═══ Dataset content

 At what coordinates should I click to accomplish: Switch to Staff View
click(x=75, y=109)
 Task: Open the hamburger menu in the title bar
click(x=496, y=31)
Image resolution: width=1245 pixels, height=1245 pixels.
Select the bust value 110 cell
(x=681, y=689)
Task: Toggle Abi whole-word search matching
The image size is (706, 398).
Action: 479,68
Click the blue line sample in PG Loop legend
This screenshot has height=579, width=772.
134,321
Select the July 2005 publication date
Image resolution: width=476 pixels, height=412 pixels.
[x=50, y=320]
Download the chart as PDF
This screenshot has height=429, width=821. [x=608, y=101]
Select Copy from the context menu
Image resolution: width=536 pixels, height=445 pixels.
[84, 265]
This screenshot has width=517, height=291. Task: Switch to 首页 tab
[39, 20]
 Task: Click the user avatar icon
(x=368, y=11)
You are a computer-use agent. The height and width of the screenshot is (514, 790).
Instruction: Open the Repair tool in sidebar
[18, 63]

══════

(What you are asked to do): Write every record above out again exactly as it stands.

(Answer box):
 At what coordinates should I click to accomplish: Switch to Staff View
click(x=75, y=109)
 Task: Open the hamburger menu in the title bar
click(x=496, y=31)
Image resolution: width=1245 pixels, height=1245 pixels.
Select the bust value 110 cell
(x=681, y=689)
Task: Toggle Abi whole-word search matching
The image size is (706, 398).
Action: 479,68
Click the blue line sample in PG Loop legend
This screenshot has height=579, width=772.
134,321
Select the July 2005 publication date
Image resolution: width=476 pixels, height=412 pixels.
[x=50, y=320]
Download the chart as PDF
This screenshot has height=429, width=821. [x=608, y=101]
Select Copy from the context menu
Image resolution: width=536 pixels, height=445 pixels.
[84, 265]
This screenshot has width=517, height=291. Task: Switch to 首页 tab
[39, 20]
 Task: Click the user avatar icon
(x=368, y=11)
You are a computer-use agent. The height and width of the screenshot is (514, 790).
Instruction: Open the Repair tool in sidebar
[18, 63]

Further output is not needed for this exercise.